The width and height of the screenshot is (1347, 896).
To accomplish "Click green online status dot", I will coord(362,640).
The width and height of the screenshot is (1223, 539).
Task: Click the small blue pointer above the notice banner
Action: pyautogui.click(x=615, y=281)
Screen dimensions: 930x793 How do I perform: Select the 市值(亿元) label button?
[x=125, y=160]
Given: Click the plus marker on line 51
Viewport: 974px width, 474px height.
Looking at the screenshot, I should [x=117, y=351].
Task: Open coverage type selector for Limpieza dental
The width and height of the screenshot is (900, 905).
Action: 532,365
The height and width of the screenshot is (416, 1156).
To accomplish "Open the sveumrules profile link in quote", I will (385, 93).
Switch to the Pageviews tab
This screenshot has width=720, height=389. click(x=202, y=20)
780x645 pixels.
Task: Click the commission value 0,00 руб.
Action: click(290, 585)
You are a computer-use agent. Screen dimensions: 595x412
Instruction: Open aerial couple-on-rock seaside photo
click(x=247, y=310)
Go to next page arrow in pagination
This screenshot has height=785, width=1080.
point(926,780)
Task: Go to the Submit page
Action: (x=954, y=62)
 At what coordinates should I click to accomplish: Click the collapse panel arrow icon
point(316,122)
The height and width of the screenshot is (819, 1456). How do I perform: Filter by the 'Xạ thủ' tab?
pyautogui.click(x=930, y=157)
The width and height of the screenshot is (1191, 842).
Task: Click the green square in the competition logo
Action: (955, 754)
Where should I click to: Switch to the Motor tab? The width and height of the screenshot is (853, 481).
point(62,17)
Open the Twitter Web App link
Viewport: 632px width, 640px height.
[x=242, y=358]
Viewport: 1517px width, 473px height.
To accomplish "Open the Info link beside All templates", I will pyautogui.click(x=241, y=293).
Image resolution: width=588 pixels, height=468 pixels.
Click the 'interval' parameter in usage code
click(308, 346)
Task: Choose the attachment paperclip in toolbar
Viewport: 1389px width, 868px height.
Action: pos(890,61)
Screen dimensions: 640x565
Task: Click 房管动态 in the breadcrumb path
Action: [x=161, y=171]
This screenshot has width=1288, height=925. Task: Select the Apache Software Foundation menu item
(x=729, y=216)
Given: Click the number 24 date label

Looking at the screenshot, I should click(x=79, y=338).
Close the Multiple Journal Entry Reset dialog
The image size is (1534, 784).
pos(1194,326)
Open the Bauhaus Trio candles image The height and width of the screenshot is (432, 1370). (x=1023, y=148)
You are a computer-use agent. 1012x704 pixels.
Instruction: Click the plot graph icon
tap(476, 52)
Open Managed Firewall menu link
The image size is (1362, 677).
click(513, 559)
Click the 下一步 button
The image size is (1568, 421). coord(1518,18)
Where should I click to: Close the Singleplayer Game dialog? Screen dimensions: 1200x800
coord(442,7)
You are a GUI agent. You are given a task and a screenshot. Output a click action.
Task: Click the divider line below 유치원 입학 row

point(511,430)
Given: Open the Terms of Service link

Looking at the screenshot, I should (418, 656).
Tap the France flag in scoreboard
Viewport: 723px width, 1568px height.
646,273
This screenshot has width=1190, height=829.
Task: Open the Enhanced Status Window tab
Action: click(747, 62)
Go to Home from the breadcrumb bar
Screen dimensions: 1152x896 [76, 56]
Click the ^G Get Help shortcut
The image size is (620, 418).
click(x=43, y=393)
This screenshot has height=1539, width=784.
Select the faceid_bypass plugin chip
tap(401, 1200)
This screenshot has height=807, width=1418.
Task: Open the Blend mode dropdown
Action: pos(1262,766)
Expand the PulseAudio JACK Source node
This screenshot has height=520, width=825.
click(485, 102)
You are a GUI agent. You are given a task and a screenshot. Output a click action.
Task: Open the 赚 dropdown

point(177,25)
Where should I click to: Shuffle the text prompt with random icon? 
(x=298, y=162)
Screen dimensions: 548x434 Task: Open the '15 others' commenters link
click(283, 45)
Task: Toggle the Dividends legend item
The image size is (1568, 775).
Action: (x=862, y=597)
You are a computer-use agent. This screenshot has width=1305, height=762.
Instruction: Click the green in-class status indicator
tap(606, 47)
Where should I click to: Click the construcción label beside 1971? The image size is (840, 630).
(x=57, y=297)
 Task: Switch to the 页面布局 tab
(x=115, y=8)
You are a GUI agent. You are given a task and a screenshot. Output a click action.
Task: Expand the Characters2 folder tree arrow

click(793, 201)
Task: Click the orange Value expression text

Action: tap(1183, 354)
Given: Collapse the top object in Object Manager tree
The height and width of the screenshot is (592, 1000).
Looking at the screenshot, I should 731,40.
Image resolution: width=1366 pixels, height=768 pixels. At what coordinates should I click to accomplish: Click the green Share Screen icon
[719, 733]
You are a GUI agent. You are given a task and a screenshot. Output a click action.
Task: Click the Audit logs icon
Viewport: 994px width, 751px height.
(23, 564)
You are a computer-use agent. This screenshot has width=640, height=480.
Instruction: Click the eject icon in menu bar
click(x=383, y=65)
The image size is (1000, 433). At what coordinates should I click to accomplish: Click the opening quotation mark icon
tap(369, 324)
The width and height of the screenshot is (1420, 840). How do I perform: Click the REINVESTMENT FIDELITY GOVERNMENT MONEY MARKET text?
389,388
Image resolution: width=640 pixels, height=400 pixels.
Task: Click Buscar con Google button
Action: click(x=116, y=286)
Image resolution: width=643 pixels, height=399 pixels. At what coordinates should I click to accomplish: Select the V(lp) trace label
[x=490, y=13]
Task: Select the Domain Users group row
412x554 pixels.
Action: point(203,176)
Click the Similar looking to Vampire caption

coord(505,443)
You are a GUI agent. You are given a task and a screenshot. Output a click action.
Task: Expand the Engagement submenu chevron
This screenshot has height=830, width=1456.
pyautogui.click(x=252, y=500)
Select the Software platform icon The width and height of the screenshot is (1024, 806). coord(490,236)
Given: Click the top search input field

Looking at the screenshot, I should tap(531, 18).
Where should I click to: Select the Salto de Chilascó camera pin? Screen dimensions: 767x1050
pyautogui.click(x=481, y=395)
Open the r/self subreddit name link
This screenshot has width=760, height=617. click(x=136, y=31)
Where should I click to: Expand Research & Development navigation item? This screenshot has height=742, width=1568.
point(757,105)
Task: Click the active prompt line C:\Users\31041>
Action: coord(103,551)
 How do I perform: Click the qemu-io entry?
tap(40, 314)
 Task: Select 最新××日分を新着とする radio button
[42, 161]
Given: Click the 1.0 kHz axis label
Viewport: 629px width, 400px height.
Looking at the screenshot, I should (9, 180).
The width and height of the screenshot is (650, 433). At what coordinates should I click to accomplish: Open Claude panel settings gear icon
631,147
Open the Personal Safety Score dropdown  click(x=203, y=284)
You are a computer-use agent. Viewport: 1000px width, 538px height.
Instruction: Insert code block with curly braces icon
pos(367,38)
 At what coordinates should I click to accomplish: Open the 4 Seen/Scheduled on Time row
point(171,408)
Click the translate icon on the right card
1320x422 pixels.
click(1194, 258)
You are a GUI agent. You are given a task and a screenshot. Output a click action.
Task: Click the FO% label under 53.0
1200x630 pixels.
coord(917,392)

**Directions for this task**:
Reproduce the full listing exactly.

**Completed exercise**:
The width and height of the screenshot is (1347, 896).
To accomplish "Click green online status dot", I will coord(362,640).
The width and height of the screenshot is (1223, 539).
Task: Click the small blue pointer above the notice banner
Action: pyautogui.click(x=615, y=281)
Screen dimensions: 930x793 How do I perform: Select the 市值(亿元) label button?
[x=125, y=160]
Given: Click the plus marker on line 51
Viewport: 974px width, 474px height.
Looking at the screenshot, I should [x=117, y=351].
Task: Open coverage type selector for Limpieza dental
The width and height of the screenshot is (900, 905).
Action: 532,365
The height and width of the screenshot is (416, 1156).
To accomplish "Open the sveumrules profile link in quote", I will (385, 93).
Switch to the Pageviews tab
This screenshot has width=720, height=389. click(x=202, y=20)
780x645 pixels.
Task: Click the commission value 0,00 руб.
Action: click(290, 585)
You are a computer-use agent. Screen dimensions: 595x412
Instruction: Open aerial couple-on-rock seaside photo
click(x=247, y=310)
Go to next page arrow in pagination
This screenshot has height=785, width=1080.
point(926,780)
Task: Go to the Submit page
Action: (x=954, y=62)
 At what coordinates should I click to accomplish: Click the collapse panel arrow icon
point(316,122)
The height and width of the screenshot is (819, 1456). How do I perform: Filter by the 'Xạ thủ' tab?
pyautogui.click(x=930, y=157)
The width and height of the screenshot is (1191, 842).
Task: Click the green square in the competition logo
Action: (955, 754)
Where should I click to: Switch to the Motor tab? The width and height of the screenshot is (853, 481).
point(62,17)
Open the Twitter Web App link
Viewport: 632px width, 640px height.
[x=242, y=358]
Viewport: 1517px width, 473px height.
To accomplish "Open the Info link beside All templates", I will pyautogui.click(x=241, y=293).
Image resolution: width=588 pixels, height=468 pixels.
Click the 'interval' parameter in usage code
click(308, 346)
Task: Choose the attachment paperclip in toolbar
Viewport: 1389px width, 868px height.
Action: pos(890,61)
Screen dimensions: 640x565
Task: Click 房管动态 in the breadcrumb path
Action: [x=161, y=171]
This screenshot has width=1288, height=925. Task: Select the Apache Software Foundation menu item
(x=729, y=216)
Given: Click the number 24 date label

Looking at the screenshot, I should click(x=79, y=338).
Close the Multiple Journal Entry Reset dialog
The image size is (1534, 784).
pos(1194,326)
Open the Bauhaus Trio candles image The height and width of the screenshot is (432, 1370). (x=1023, y=148)
You are a computer-use agent. 1012x704 pixels.
Instruction: Click the plot graph icon
tap(476, 52)
Open Managed Firewall menu link
The image size is (1362, 677).
click(513, 559)
Click the 下一步 button
The image size is (1568, 421). coord(1518,18)
Where should I click to: Close the Singleplayer Game dialog? Screen dimensions: 1200x800
coord(442,7)
You are a GUI agent. You are given a task and a screenshot. Output a click action.
Task: Click the divider line below 유치원 입학 row

point(511,430)
Given: Open the Terms of Service link

Looking at the screenshot, I should (418, 656).
Tap the France flag in scoreboard
Viewport: 723px width, 1568px height.
646,273
This screenshot has width=1190, height=829.
Task: Open the Enhanced Status Window tab
Action: click(747, 62)
Go to Home from the breadcrumb bar
Screen dimensions: 1152x896 [76, 56]
Click the ^G Get Help shortcut
The image size is (620, 418).
click(x=43, y=393)
This screenshot has height=1539, width=784.
Select the faceid_bypass plugin chip
tap(401, 1200)
This screenshot has height=807, width=1418.
Task: Open the Blend mode dropdown
Action: pos(1262,766)
Expand the PulseAudio JACK Source node
This screenshot has height=520, width=825.
click(485, 102)
You are a GUI agent. You are given a task and a screenshot. Output a click action.
Task: Open the 赚 dropdown

point(177,25)
Where should I click to: Shuffle the text prompt with random icon? 
(x=298, y=162)
Screen dimensions: 548x434 Task: Open the '15 others' commenters link
click(283, 45)
Task: Toggle the Dividends legend item
The image size is (1568, 775).
Action: (x=862, y=597)
You are a computer-use agent. This screenshot has width=1305, height=762.
Instruction: Click the green in-class status indicator
tap(606, 47)
Where should I click to: Click the construcción label beside 1971? The image size is (840, 630).
(x=57, y=297)
 Task: Switch to the 页面布局 tab
(x=115, y=8)
You are a GUI agent. You are given a task and a screenshot. Output a click action.
Task: Expand the Characters2 folder tree arrow

click(793, 201)
Task: Click the orange Value expression text

Action: tap(1183, 354)
Given: Collapse the top object in Object Manager tree
The height and width of the screenshot is (592, 1000).
Looking at the screenshot, I should 731,40.
Image resolution: width=1366 pixels, height=768 pixels. At what coordinates should I click to accomplish: Click the green Share Screen icon
[719, 733]
You are a GUI agent. You are given a task and a screenshot. Output a click action.
Task: Click the Audit logs icon
Viewport: 994px width, 751px height.
(23, 564)
You are a computer-use agent. This screenshot has width=640, height=480.
Instruction: Click the eject icon in menu bar
click(x=383, y=65)
The image size is (1000, 433). At what coordinates should I click to accomplish: Click the opening quotation mark icon
tap(369, 324)
The width and height of the screenshot is (1420, 840). How do I perform: Click the REINVESTMENT FIDELITY GOVERNMENT MONEY MARKET text?
389,388
Image resolution: width=640 pixels, height=400 pixels.
Task: Click Buscar con Google button
Action: click(x=116, y=286)
Image resolution: width=643 pixels, height=399 pixels. At what coordinates should I click to accomplish: Select the V(lp) trace label
[x=490, y=13]
Task: Select the Domain Users group row
412x554 pixels.
Action: point(203,176)
Click the Similar looking to Vampire caption

coord(505,443)
You are a GUI agent. You are given a task and a screenshot. Output a click action.
Task: Expand the Engagement submenu chevron
This screenshot has height=830, width=1456.
pyautogui.click(x=252, y=500)
Select the Software platform icon The width and height of the screenshot is (1024, 806). coord(490,236)
Given: Click the top search input field

Looking at the screenshot, I should tap(531, 18).
Where should I click to: Select the Salto de Chilascó camera pin? Screen dimensions: 767x1050
pyautogui.click(x=481, y=395)
Open the r/self subreddit name link
This screenshot has width=760, height=617. click(x=136, y=31)
Where should I click to: Expand Research & Development navigation item? This screenshot has height=742, width=1568.
point(757,105)
Task: Click the active prompt line C:\Users\31041>
Action: coord(103,551)
 How do I perform: Click the qemu-io entry?
tap(40, 314)
 Task: Select 最新××日分を新着とする radio button
[42, 161]
Given: Click the 1.0 kHz axis label
Viewport: 629px width, 400px height.
Looking at the screenshot, I should (9, 180).
The width and height of the screenshot is (650, 433). At what coordinates should I click to accomplish: Open Claude panel settings gear icon
631,147
Open the Personal Safety Score dropdown  click(x=203, y=284)
You are a computer-use agent. Viewport: 1000px width, 538px height.
Instruction: Insert code block with curly braces icon
pos(367,38)
 At what coordinates should I click to accomplish: Open the 4 Seen/Scheduled on Time row
point(171,408)
Click the translate icon on the right card
1320x422 pixels.
click(1194, 258)
You are a GUI agent. You are given a task and a screenshot. Output a click action.
Task: Click the FO% label under 53.0
1200x630 pixels.
coord(917,392)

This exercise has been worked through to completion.